#### [WHAT NEEDS TO BE DONE]
Using the line that contains "Click the settings gear for 新增 button" as the first line and the last line of the data as the final one, give every line in that range again exactly.

#### [INFORMATION]
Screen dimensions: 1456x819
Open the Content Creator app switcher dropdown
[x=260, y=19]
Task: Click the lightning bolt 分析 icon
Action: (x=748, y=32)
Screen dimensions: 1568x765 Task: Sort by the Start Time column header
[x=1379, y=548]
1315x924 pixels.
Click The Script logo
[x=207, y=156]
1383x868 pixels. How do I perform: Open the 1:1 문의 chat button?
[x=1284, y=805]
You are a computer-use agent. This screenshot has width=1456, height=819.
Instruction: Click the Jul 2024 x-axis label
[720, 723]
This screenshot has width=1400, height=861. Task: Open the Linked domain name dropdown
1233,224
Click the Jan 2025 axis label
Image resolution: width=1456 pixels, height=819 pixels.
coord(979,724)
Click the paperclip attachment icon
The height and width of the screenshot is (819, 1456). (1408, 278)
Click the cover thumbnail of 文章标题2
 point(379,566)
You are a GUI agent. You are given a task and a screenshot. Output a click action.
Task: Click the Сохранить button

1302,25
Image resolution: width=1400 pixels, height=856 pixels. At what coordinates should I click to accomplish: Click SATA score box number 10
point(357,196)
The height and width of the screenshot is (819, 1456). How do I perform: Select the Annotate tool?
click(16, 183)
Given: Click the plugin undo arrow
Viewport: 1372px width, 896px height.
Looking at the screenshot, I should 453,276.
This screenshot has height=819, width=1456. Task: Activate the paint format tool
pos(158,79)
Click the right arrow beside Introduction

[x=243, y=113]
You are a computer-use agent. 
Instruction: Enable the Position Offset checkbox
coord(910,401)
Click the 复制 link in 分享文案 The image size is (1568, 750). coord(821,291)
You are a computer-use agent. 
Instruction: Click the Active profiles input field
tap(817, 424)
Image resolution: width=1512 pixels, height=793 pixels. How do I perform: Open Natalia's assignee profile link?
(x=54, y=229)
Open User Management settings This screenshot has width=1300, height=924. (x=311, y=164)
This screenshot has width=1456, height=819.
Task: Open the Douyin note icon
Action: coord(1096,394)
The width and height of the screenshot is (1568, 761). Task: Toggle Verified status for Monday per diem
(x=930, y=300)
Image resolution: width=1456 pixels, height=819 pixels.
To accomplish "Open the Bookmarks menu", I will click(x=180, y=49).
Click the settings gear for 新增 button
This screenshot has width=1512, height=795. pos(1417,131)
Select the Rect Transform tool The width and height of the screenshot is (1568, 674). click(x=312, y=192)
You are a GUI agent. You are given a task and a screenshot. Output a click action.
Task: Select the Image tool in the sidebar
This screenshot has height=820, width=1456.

#### [EXERCISE ANSWER]
Click the settings gear for 新增 button
This screenshot has width=1512, height=795. pos(1417,131)
Select the Rect Transform tool The width and height of the screenshot is (1568, 674). click(x=312, y=192)
You are a GUI agent. You are given a task and a screenshot. Output a click action.
Task: Select the Image tool in the sidebar
This screenshot has height=820, width=1456.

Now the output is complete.